■ Extrait ■

Du dossier Locafrique au blanchiment d’argent opéré par certains membres éminents de la communauté libanaise au Sénégal, Pape Alé Niang est donc entré en dissidence. Sans parler du dossier judiciaire, éminemment sensible, concernant l’opposant Ousmane Sonko. Là encore, Pape Alé Niang jette plusieurs pavés dans la mare en accréditant la thèse de conciliabules en coulisses susceptibles de démontrer la thèse d’un complot politique sous couvert d’une affaire de mœurs.

Le 2 novembre 2022, selon son collaborateur Pierre Aloba Diemé, le journaliste est revenu au bureau de Dakar Matin après une longue absence. D’avril à juillet, il était en effet parti aux États-Unis reprendre ses études, puis il avait télétravaillé à son domicile tout en rédigeant un mémoire universitaire.

Un bloc de données:
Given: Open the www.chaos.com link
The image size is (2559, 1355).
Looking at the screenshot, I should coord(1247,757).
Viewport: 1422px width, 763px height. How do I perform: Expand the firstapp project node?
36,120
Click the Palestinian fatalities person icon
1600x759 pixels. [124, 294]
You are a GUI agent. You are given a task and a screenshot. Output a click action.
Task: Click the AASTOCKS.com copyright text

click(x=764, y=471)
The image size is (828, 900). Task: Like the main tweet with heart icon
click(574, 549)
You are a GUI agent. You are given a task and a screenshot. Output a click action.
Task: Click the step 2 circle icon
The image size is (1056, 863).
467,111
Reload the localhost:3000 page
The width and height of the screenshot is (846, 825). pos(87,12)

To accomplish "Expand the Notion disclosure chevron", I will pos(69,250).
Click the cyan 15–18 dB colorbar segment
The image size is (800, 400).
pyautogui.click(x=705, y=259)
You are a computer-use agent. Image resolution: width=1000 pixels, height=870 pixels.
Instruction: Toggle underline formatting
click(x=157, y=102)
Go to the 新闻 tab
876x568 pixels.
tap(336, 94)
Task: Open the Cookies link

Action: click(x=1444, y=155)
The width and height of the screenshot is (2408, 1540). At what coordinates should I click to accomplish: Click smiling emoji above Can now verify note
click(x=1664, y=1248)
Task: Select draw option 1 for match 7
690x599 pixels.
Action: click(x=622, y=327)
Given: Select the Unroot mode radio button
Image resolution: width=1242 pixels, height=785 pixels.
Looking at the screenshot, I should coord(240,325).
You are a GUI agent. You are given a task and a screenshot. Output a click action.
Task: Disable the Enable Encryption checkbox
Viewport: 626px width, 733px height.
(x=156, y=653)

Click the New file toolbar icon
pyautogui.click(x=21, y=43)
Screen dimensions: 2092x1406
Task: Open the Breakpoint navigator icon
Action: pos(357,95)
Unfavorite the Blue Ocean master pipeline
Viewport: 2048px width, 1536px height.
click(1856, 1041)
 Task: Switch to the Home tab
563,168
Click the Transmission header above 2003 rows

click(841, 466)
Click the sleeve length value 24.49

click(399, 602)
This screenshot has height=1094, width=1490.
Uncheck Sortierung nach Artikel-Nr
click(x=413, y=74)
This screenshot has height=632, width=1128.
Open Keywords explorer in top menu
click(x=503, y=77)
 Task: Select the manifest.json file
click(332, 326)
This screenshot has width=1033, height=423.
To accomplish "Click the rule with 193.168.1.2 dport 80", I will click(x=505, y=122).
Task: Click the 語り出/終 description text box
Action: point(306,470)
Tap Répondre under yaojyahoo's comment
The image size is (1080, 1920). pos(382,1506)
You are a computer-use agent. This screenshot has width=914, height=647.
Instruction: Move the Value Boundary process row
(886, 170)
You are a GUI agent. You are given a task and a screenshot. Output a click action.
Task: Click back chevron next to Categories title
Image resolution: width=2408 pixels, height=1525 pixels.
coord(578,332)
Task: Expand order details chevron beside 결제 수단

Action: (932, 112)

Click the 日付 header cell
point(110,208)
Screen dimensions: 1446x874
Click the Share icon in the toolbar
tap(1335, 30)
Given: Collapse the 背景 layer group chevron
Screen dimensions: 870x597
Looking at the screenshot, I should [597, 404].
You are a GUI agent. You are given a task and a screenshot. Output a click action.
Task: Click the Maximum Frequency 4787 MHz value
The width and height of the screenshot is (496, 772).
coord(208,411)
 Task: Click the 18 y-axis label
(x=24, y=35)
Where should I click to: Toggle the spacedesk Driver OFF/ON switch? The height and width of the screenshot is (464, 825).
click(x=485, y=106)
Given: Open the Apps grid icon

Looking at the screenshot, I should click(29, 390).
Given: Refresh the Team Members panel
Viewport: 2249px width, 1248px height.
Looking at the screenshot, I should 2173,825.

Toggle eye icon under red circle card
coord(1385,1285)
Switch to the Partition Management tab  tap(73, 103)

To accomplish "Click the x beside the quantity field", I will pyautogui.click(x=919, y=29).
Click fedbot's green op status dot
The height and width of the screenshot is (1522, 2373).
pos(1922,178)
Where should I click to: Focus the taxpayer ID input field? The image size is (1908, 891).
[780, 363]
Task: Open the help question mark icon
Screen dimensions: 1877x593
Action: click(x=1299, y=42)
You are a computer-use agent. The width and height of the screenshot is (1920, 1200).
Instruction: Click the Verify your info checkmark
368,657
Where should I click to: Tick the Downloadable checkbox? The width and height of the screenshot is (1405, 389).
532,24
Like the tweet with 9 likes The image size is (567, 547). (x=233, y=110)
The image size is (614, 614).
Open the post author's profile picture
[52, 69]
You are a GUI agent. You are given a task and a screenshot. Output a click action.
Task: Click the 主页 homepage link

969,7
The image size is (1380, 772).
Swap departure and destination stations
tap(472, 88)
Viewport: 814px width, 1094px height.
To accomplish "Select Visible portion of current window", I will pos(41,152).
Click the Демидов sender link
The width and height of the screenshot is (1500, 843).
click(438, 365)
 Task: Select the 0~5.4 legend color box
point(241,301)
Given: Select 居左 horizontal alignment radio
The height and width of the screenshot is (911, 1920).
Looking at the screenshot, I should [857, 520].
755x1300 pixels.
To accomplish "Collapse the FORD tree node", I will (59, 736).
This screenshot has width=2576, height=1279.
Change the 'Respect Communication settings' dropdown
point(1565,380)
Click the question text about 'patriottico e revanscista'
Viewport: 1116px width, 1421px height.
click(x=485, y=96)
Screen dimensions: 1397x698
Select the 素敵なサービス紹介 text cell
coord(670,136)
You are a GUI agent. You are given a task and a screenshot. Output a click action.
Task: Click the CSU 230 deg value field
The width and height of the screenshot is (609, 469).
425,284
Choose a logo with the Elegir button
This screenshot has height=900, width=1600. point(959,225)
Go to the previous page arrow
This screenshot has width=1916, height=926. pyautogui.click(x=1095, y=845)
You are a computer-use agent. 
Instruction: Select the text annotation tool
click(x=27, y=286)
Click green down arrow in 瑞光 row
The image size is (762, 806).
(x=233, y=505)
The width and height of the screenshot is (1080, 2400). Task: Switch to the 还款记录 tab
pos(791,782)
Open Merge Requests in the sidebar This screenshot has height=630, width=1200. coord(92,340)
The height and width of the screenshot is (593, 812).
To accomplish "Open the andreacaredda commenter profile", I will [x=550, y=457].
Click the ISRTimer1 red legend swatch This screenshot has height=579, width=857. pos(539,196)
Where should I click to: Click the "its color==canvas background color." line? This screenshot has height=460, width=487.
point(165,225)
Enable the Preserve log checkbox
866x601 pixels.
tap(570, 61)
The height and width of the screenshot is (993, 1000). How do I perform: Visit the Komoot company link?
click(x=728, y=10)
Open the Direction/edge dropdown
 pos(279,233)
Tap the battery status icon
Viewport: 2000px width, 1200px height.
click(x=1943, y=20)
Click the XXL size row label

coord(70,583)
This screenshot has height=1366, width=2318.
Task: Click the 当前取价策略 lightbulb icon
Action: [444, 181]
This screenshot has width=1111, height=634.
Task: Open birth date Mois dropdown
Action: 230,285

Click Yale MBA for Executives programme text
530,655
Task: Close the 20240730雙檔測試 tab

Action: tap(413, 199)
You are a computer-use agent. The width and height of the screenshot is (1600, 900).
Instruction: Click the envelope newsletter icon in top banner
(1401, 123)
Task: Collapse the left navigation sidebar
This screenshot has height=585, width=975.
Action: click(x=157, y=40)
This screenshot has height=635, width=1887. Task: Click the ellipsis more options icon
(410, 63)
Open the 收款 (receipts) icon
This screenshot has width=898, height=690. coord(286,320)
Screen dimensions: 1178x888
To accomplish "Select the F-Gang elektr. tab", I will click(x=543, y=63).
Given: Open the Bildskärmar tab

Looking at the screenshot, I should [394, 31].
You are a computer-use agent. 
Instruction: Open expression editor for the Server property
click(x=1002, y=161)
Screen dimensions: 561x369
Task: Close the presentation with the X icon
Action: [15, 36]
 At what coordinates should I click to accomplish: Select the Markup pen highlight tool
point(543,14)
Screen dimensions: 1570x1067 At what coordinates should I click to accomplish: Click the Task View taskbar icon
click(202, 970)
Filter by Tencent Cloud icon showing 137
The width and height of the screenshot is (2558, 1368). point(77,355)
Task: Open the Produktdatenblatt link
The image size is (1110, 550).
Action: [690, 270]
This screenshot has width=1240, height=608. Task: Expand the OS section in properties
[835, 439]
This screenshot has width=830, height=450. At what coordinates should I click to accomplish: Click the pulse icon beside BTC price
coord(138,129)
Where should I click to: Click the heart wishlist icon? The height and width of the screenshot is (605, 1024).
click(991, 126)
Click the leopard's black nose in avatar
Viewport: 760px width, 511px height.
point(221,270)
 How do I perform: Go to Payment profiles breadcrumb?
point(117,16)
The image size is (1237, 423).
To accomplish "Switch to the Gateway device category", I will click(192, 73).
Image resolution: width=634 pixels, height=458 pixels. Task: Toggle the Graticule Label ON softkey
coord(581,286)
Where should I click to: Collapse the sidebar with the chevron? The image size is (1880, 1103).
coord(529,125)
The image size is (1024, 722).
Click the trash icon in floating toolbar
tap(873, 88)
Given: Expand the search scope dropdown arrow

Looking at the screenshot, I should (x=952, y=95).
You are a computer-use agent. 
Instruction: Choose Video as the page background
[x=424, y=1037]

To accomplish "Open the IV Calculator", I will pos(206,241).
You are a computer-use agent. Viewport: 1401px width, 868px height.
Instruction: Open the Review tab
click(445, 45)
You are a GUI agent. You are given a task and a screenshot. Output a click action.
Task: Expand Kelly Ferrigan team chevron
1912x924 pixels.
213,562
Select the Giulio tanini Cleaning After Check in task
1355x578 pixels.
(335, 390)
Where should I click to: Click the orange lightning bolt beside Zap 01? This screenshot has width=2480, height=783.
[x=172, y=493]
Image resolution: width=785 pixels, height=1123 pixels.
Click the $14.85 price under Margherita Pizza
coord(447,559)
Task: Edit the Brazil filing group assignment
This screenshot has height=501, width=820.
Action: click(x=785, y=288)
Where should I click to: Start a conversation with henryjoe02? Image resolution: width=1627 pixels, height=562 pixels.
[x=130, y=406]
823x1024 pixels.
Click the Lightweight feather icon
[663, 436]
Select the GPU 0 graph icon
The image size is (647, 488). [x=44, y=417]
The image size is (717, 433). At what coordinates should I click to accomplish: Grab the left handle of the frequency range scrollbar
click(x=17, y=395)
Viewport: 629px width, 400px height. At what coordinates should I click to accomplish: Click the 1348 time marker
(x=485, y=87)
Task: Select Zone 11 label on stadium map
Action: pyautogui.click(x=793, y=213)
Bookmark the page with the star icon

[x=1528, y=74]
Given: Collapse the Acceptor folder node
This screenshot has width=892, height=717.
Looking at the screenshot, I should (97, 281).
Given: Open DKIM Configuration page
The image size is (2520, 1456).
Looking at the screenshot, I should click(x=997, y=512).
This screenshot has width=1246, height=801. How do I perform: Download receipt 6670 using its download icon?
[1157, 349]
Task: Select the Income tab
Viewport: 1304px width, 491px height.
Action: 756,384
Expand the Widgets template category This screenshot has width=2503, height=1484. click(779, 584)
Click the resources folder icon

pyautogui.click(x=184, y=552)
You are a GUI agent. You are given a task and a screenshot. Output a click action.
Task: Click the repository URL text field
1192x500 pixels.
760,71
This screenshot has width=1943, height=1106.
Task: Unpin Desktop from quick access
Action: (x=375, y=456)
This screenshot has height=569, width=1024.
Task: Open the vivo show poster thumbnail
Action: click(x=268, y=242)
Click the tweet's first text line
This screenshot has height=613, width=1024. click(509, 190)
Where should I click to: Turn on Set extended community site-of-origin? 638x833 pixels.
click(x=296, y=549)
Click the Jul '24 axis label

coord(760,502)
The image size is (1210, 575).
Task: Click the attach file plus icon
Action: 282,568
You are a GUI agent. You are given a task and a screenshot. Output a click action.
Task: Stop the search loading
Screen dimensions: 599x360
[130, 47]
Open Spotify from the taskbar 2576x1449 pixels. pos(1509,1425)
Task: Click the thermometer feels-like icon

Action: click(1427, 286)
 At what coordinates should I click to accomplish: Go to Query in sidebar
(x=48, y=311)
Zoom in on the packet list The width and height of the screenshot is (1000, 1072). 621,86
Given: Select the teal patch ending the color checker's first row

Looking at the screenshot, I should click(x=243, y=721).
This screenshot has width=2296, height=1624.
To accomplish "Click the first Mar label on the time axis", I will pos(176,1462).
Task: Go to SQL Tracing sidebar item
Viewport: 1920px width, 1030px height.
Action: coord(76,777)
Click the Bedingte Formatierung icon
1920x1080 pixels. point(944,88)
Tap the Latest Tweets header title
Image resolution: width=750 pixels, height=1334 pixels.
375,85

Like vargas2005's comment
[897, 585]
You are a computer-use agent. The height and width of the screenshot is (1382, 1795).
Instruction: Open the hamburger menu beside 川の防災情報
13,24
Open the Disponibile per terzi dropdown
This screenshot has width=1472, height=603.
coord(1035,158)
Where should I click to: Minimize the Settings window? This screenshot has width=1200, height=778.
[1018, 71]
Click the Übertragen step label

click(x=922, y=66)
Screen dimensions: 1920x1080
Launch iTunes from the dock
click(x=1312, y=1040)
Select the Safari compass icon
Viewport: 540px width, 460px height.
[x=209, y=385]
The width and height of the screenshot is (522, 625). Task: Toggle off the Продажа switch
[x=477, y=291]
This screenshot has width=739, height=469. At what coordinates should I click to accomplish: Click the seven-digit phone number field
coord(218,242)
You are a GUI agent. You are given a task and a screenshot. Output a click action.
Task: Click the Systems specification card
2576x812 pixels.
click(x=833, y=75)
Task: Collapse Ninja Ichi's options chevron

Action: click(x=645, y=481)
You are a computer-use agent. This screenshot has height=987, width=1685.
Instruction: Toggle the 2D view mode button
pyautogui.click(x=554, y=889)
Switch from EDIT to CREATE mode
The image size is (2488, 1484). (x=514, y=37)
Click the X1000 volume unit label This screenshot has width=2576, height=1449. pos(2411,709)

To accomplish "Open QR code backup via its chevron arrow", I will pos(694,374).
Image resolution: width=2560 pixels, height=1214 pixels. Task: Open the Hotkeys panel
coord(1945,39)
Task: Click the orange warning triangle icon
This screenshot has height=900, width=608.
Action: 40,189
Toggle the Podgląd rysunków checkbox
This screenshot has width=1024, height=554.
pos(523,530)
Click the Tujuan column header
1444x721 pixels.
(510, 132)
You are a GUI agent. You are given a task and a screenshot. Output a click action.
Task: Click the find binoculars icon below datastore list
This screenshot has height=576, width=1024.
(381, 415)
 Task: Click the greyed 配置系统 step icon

■ Vos tâches ■
1. Réécrivez sous forme de liste le paragraphe de l'extrait qui commence par « Le 2 novembre 2022 », en conservant ses faits principaux.
2. Extrayez des enregistrements, sans rien y changer, tout ce qui va de la ligne contenant « Click the tweet's first text line » jusqu'à la ligne contenant « Action: 282,568 », ces deux lignes comprises.

■ Réponses ■
1.
- Le 2 novembre 2022, selon son collaborateur Pierre Aloba Diemé, le journaliste est revenu au bureau de Dakar Matin après une longue absence.
- D'avril à juillet, il était parti aux États-Unis reprendre ses études.
- Il avait ensuite télétravaillé à son domicile tout en rédigeant un mémoire universitaire.

2.
Click the tweet's first text line
This screenshot has height=613, width=1024. click(509, 190)
Where should I click to: Turn on Set extended community site-of-origin? 638x833 pixels.
click(x=296, y=549)
Click the Jul '24 axis label

coord(760,502)
The image size is (1210, 575).
Task: Click the attach file plus icon
Action: 282,568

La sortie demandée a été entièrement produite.